_Do this_
Pull out each line of the listing below that includes the string "axis", and copy those lines unchanged.

_Material to process_
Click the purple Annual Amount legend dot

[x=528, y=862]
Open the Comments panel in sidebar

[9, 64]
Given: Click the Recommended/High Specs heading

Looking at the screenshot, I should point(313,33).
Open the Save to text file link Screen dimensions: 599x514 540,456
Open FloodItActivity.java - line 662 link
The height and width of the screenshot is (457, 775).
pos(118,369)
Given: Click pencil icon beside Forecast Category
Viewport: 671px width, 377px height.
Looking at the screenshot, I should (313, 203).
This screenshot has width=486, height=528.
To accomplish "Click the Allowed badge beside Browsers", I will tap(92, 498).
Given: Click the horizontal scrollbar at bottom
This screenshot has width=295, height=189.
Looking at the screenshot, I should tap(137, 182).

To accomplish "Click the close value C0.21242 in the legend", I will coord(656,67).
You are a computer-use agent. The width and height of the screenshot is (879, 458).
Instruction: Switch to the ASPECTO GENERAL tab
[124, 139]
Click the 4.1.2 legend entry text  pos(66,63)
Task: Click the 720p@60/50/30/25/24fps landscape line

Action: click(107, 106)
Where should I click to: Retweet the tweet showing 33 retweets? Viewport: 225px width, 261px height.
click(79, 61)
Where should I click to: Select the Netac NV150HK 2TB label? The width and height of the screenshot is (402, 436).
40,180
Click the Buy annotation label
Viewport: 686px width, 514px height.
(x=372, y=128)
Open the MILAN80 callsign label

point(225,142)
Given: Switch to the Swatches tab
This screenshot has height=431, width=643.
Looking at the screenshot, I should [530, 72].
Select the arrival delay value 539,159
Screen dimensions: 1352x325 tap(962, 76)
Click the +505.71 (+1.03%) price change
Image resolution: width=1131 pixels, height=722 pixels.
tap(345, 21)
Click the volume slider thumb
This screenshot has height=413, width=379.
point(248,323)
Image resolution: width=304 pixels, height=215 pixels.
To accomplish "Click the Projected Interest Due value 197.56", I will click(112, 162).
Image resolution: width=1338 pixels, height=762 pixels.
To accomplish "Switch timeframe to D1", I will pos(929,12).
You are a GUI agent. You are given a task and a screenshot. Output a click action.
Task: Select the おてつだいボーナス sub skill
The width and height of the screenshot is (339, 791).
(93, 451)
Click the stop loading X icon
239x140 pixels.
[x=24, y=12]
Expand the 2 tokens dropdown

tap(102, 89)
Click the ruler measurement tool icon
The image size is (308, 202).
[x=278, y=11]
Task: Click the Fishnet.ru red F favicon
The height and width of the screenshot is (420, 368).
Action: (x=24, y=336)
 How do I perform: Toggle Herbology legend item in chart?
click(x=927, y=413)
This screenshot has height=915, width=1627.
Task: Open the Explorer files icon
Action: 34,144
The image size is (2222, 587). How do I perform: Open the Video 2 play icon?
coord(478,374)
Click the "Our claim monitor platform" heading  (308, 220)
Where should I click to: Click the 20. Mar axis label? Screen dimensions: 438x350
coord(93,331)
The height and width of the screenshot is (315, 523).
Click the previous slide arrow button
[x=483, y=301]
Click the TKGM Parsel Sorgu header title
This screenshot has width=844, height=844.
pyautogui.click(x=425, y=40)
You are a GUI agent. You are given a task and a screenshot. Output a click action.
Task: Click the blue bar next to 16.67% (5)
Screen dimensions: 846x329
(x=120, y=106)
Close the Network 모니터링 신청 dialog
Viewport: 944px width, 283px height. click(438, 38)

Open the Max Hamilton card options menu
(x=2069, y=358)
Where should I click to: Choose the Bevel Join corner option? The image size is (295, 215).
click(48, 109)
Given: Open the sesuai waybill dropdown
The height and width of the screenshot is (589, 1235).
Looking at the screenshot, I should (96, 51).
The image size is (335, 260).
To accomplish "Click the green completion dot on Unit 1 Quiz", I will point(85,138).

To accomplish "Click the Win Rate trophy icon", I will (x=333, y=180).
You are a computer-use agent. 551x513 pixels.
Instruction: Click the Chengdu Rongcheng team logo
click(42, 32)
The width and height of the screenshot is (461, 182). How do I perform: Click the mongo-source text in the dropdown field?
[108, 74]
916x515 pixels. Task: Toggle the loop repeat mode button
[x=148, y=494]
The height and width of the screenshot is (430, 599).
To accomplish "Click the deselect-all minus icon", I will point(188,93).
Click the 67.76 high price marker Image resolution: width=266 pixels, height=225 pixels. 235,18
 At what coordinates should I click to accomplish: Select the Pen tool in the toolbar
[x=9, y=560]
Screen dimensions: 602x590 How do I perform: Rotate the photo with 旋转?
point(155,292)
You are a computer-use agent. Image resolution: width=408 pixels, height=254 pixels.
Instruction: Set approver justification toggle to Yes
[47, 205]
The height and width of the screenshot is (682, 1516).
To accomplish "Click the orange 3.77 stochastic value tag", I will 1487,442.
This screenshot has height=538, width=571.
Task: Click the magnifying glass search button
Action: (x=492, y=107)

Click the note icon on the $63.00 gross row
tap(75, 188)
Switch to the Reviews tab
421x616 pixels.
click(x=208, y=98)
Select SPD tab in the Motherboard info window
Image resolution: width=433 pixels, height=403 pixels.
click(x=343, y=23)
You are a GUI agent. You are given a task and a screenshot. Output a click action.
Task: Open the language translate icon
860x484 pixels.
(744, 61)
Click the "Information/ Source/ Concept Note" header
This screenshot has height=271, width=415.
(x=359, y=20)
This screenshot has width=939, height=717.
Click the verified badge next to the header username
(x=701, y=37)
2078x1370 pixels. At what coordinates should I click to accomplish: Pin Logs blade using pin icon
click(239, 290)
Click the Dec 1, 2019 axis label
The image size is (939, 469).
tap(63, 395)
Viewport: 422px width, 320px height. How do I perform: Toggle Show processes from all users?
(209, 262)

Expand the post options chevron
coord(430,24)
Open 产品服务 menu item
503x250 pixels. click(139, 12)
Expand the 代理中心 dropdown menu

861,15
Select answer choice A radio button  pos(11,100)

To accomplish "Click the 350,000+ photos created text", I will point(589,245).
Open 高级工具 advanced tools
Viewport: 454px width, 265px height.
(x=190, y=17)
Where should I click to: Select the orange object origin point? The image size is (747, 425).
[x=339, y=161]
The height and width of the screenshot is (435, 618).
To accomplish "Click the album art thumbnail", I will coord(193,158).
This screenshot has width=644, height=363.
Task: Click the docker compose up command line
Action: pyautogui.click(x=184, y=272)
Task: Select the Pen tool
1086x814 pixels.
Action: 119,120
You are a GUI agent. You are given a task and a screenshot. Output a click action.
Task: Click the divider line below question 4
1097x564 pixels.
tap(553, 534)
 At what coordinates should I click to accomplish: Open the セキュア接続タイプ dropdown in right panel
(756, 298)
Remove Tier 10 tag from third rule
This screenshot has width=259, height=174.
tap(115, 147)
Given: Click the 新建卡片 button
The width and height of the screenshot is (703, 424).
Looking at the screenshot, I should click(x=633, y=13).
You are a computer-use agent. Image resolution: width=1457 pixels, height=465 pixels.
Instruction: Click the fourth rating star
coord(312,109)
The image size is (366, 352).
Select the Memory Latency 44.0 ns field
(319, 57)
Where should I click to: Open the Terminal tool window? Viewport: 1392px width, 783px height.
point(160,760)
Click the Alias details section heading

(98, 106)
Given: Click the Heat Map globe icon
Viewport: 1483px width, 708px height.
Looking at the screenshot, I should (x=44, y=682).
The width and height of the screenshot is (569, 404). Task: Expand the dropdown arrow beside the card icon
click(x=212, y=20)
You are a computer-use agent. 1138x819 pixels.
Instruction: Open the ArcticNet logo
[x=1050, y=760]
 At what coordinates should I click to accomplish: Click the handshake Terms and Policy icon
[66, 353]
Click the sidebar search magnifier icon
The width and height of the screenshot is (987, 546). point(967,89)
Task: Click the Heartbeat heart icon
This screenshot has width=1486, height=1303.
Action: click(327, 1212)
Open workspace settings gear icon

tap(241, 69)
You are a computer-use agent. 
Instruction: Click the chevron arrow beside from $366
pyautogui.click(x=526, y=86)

_Answer to the exercise_
Where should I click to: Click the 20. Mar axis label? Screen dimensions: 438x350
Click the Dec 1, 2019 axis label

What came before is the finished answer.